GOVERNMENT
SDSC brings history of redlining to life with assist from Caringo
- Written by: Writer
- Category: GOVERNMENT
Caringo Inc., a leading provider of content storage software delivering clustered storage for both active and archive content, today announced an ambitious project by the San Diego Supercomputer Center at the University of California San Diego to bring Redlining grids to UC campuses which are stored in a Caringo CAStor cluster. The implementation has started with a CAStor clustered storage pool that is initially tasked with archiving The Redlining Archives of California’s Exclusionary Spaces (T-RACES). The project brings the history of red-lining from the shelves of the National Archives and puts it online in digital format.
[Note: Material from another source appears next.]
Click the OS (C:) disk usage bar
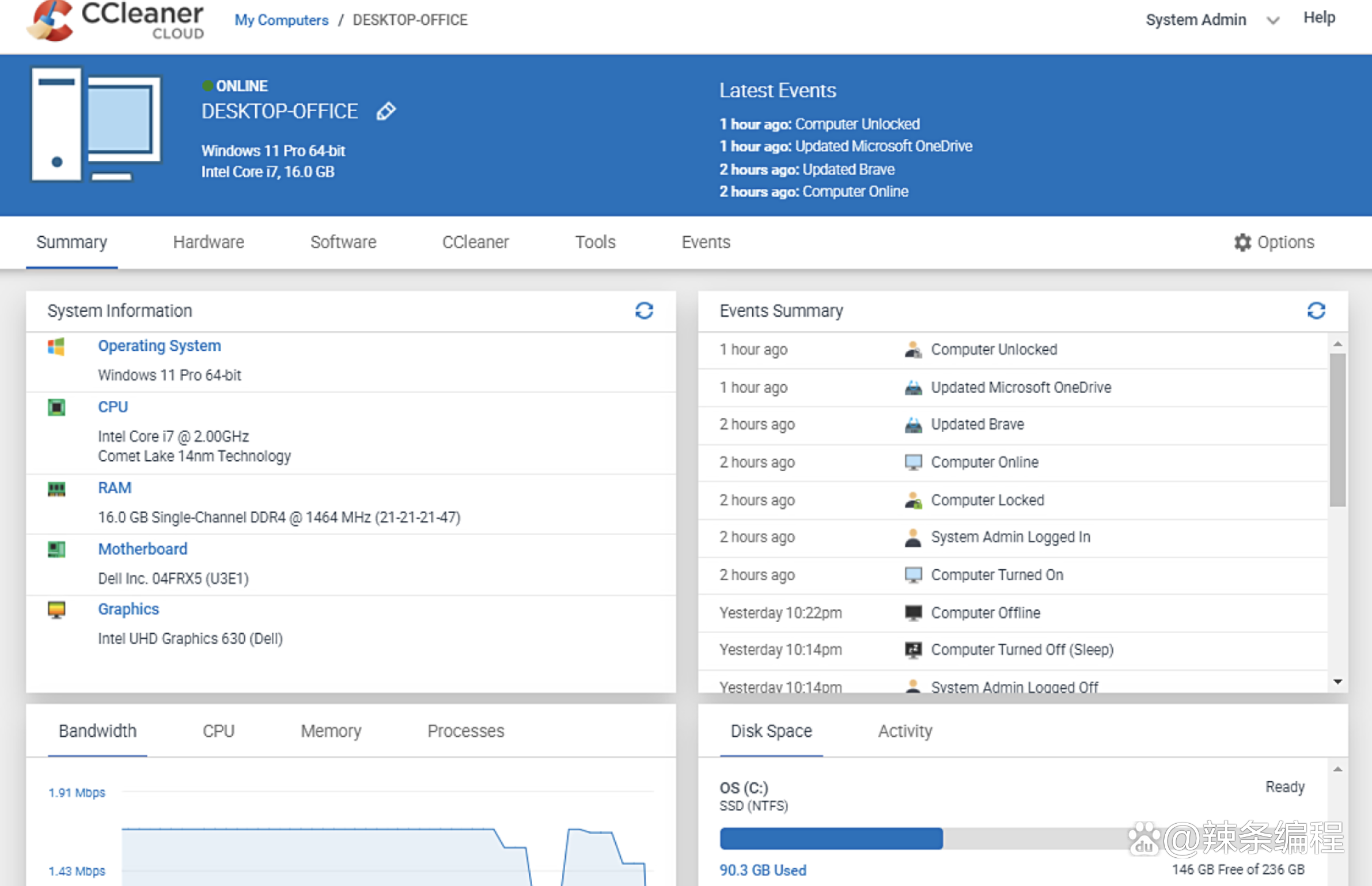The height and width of the screenshot is (886, 1372). (x=1011, y=839)
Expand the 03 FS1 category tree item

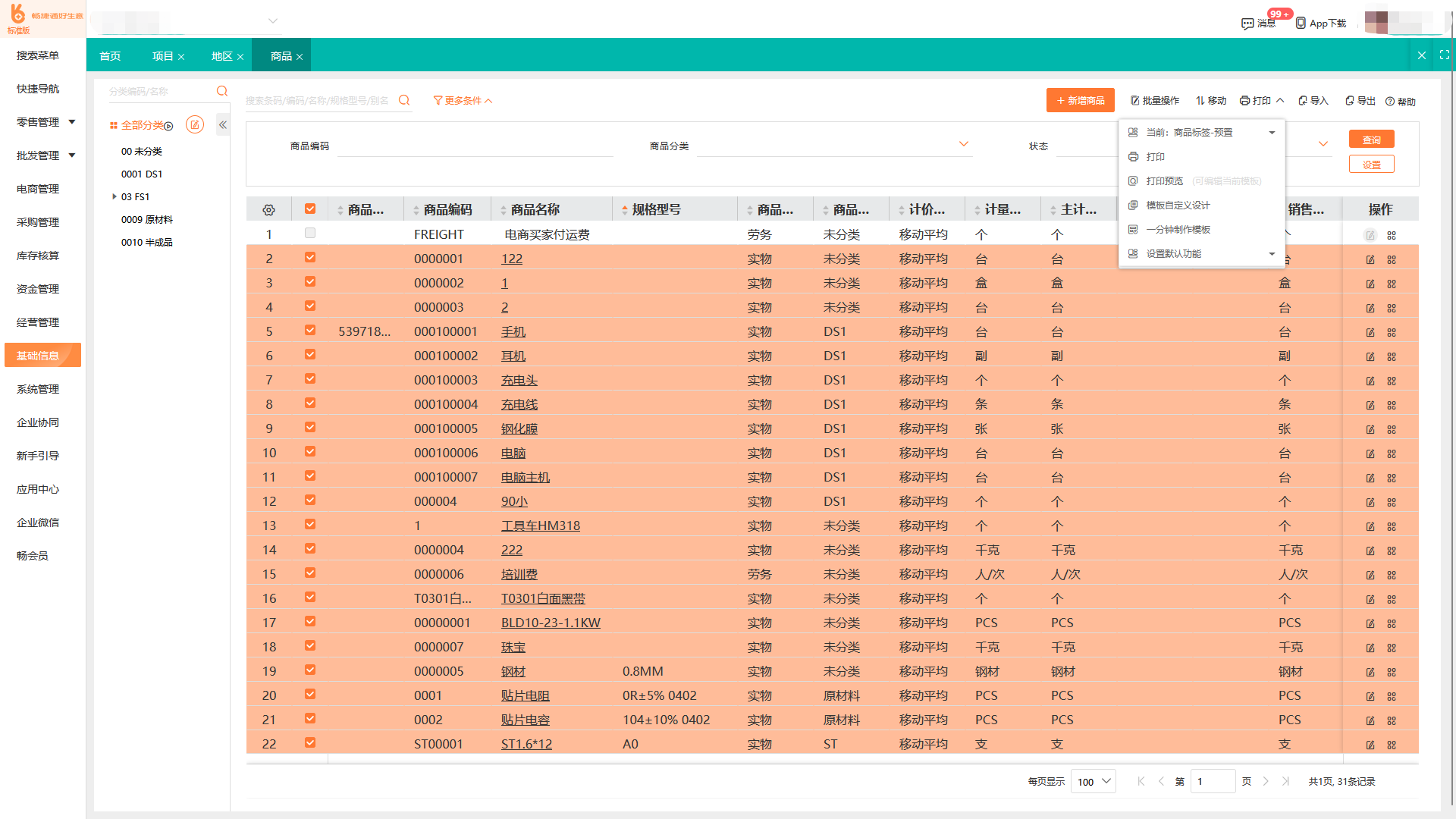(x=113, y=196)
Using a Caringo archive as primary storage and keeping all data on a single tier of storage gives UC researchers and others easy access to digitized information, including maps, interviews, financial documents, and detailed city surveys from the 1930s and 40s. Caringo’s CAStor software eliminates performance and scalability limitations of conventional clustered storage systems by virtualizing storage across internal disks on every node and providing a vast128-bit flat address space. CAStor clusters easily scale from Terabytes to Petabytes using commodity server hardware with self-managing capabilities along with automated replication and archiving features that minimize administrative effort. “When designing a project of this scale that will be used across UC campuses, we had to consider a storage infrastructure that would be highly scalable and easy to use," said Richard Marciano, director of SDSC’s Sustainable Archives and Library Technologies Lab. “There is a lot of interest in interoperability between storage infrastructures and we have found a way to cross-register the red-lining content and CAStor. CAStor’s ease of local replication, storage-policy based retention, and wide-area replication through sets of rules makes it very flexible and attractive.” The T-RACES project will be one of the first to utilize the new Humanities, Arts, and Social Sciences (HASS) Grid, a cyber-infrastructure initiative organized by the UC Humanities Research Institute (UCHRI). It will eventually provide researchers across all UC campuses with shared access to rare historical documents and other information dating back more than 70 years. The HASS Grid along with CAStor and other key software tools brings new analytical capabilities to collaborate with colleagues, produce more accurate conclusions and publish their findings into a digital library.